In May 2015, Dr. Brendan Murtagh and Dr. Andrew Grounds from Queen’s University Belfast visited the Age Friendly Cities programme in Udine, Italy. Having joined the WHO Healthy Cities Project in 1995 one of the core themes has been to promote a ‘Healthy and Active Ageing Model’. Both Furio Honsell (Mayor of Udine) and Stefania Pascut (Programme co-ordinator) (Programme co-ordinator) demonstrated how this model has underpinned various ‘age friendly’ initiatives across the city:

  • The organisation of healthy nutrition workshops that promote the value of a healthy diet and lifestyle.
  • The development of local walking groups to encourage physical wellbeing as well as social interaction.
  • The application of the Vancouver protocol, which places a particular emphasis on the participation of local older people, carers and service providers from the public, private as well as the voluntary sector.

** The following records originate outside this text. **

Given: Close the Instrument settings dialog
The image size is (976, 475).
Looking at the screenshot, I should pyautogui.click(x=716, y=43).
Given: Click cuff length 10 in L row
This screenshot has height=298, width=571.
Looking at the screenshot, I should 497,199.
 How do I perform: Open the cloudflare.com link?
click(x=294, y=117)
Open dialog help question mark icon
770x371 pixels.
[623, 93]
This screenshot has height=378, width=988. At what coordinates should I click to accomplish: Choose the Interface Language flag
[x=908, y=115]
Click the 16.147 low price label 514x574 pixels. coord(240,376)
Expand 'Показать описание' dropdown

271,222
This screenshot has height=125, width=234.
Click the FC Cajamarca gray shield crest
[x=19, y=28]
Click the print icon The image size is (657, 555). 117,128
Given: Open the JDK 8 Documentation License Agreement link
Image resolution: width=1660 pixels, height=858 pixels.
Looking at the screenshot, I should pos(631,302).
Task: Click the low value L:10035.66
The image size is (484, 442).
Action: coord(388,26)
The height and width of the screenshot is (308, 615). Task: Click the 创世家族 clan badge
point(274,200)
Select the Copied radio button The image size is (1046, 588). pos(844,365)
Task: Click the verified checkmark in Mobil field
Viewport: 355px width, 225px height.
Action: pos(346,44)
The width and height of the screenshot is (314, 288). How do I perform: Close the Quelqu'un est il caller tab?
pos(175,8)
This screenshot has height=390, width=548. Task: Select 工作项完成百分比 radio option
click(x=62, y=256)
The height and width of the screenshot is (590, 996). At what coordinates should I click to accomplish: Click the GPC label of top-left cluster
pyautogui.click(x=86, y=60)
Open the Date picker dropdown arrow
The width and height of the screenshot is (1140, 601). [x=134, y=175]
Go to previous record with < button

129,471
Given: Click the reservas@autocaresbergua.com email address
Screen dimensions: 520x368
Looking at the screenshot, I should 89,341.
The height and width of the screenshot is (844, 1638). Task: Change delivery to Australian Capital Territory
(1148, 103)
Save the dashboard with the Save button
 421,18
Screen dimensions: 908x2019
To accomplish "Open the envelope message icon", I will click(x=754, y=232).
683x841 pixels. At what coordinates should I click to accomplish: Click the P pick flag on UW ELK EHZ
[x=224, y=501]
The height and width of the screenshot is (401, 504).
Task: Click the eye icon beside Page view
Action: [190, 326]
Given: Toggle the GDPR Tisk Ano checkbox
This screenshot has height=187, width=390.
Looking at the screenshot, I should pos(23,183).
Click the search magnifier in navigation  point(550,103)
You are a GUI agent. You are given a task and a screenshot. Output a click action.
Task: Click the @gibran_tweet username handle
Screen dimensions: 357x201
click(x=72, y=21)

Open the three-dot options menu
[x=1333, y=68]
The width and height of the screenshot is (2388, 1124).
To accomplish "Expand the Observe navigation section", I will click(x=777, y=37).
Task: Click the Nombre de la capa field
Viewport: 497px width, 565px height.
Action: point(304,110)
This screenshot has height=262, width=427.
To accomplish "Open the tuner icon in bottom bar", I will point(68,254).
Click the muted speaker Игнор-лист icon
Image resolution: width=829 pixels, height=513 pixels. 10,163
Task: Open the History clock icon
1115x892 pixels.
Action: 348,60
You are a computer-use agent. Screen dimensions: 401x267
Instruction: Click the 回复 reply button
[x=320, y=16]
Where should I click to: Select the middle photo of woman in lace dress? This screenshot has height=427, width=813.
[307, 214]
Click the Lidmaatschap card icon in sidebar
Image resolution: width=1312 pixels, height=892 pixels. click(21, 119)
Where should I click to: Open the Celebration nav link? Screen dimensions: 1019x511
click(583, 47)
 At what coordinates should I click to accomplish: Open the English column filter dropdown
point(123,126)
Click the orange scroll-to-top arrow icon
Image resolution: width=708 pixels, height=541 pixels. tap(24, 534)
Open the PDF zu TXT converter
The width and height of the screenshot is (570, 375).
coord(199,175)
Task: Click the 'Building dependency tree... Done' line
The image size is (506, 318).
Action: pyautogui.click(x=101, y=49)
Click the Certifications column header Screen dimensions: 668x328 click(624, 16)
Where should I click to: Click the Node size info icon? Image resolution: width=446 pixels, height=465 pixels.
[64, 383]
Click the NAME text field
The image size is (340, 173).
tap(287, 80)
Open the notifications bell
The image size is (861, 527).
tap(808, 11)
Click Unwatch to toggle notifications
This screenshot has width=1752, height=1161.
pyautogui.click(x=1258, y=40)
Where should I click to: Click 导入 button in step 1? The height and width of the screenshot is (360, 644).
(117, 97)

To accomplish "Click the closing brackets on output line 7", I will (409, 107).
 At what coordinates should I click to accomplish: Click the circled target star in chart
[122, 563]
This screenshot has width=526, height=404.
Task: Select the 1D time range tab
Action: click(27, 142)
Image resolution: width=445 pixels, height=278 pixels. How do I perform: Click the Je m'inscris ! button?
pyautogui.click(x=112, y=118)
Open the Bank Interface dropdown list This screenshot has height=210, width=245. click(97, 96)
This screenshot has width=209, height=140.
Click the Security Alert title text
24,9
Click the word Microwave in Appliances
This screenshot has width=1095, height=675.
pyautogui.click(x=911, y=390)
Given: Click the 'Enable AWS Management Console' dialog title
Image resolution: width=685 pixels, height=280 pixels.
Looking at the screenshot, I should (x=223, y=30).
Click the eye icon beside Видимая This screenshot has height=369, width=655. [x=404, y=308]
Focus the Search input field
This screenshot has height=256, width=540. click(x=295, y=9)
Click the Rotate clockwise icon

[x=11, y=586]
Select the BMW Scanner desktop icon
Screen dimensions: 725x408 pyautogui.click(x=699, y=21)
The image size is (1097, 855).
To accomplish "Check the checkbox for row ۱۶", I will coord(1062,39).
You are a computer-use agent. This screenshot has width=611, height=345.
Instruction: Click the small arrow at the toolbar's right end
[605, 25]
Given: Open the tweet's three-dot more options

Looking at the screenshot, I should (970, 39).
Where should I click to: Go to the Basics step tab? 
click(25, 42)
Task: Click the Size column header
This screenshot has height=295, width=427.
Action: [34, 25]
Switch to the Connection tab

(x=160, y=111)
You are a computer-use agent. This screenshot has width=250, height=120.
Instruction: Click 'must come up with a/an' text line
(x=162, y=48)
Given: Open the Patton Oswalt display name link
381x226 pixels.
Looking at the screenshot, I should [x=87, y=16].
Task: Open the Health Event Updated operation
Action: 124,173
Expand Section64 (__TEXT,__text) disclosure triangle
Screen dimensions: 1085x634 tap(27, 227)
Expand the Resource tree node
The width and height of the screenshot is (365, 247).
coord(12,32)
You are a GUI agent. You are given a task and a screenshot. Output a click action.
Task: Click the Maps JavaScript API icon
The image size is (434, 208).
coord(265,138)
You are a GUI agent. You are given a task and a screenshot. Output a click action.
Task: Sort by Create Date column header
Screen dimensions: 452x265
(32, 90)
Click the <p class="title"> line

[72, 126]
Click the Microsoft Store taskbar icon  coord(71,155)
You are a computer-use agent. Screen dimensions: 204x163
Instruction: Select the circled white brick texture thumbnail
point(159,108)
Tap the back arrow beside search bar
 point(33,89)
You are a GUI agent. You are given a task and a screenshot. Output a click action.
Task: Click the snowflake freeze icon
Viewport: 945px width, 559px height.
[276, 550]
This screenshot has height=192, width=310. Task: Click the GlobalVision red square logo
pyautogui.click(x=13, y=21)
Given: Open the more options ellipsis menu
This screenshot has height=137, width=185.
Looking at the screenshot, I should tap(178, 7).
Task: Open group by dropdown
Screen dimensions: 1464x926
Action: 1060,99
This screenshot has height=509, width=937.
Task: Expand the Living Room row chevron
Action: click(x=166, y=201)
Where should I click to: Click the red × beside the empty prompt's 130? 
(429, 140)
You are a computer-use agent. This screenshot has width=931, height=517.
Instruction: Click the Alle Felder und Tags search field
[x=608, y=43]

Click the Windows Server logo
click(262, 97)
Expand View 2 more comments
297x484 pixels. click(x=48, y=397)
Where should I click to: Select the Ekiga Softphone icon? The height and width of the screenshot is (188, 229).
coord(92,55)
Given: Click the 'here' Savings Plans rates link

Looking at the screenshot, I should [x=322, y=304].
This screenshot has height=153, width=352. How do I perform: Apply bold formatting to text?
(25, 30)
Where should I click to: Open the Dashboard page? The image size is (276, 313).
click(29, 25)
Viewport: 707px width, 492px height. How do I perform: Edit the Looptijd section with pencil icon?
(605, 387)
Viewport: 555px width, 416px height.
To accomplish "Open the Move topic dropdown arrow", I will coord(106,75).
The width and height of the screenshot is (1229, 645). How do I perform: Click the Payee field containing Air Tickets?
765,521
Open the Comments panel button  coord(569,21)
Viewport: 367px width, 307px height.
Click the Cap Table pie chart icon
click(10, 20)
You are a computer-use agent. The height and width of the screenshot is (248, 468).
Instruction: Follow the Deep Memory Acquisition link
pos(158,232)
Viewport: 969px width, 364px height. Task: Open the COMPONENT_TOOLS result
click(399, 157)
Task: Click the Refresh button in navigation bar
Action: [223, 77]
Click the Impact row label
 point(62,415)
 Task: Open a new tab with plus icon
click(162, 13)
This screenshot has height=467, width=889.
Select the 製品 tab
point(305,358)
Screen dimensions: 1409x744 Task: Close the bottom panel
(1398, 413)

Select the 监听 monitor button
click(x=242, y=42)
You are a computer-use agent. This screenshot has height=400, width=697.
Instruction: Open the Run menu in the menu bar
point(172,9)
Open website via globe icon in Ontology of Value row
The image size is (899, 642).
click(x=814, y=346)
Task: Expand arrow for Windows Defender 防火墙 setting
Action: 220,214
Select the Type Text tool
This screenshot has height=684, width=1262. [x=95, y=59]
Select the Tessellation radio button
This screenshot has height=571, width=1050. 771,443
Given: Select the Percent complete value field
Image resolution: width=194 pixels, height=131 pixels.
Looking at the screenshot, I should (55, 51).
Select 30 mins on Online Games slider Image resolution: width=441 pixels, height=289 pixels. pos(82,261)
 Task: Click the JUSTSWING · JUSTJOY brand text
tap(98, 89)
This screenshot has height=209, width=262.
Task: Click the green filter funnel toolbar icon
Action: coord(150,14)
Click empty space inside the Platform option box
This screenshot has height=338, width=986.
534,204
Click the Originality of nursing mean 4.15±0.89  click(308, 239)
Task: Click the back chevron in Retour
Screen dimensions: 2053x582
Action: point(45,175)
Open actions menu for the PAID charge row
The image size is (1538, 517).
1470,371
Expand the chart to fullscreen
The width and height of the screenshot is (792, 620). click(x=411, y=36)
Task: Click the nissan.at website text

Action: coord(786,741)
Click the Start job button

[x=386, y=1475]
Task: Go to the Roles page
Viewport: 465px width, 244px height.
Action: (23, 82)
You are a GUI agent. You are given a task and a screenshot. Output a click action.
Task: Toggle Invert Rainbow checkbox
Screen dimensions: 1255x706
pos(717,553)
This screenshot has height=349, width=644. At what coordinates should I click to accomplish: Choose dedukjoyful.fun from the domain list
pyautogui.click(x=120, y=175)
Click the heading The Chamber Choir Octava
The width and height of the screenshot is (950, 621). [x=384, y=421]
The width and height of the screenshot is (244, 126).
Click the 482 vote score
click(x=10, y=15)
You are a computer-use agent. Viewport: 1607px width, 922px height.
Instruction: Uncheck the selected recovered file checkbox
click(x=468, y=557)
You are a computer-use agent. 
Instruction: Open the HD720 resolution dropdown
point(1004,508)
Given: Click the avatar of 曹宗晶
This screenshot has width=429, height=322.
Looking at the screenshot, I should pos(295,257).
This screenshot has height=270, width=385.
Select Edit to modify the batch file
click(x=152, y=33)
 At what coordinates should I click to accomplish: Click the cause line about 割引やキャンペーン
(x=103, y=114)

  • GIS was used to map the distribution of older people (using GIS) with respect to the local provision of public health and social services. The local authority used this data to legally challenge how pharmacy licenses were regulated given the mismatch between the distribution of older people and the current location of services. They won the case to ensure that pharmacies can be planned and located where they are needed and not just where they are profitable.

Udine also places a strong emphasis on mental health and the maintenance of cognitive capabilities through a programme called CamminaMenti (Minds on the Move). This values crystallised intelligence—the use of skills, knowledge, and experience, rather than just memory. During the visit, Professor Brocato demonstrated how this approach has been embedded in a recent IT project in which older people use local schools and are taught various new skills by students. This has also provided them with an opportunity to socialise, be creative and at the same time play a more active role in the wider community. Along with other inter-generational programmes such as the collaboratively managed urban gardens project, Udine are investing both time and resources into making Udine a healthier, more inclusive and enjoyable place to grow old. From speaking to both old and young people that are currently involved, it would seem that the benefit of such activity is mutual and there are important lessons to be learnt and transferred from such inter-generational work.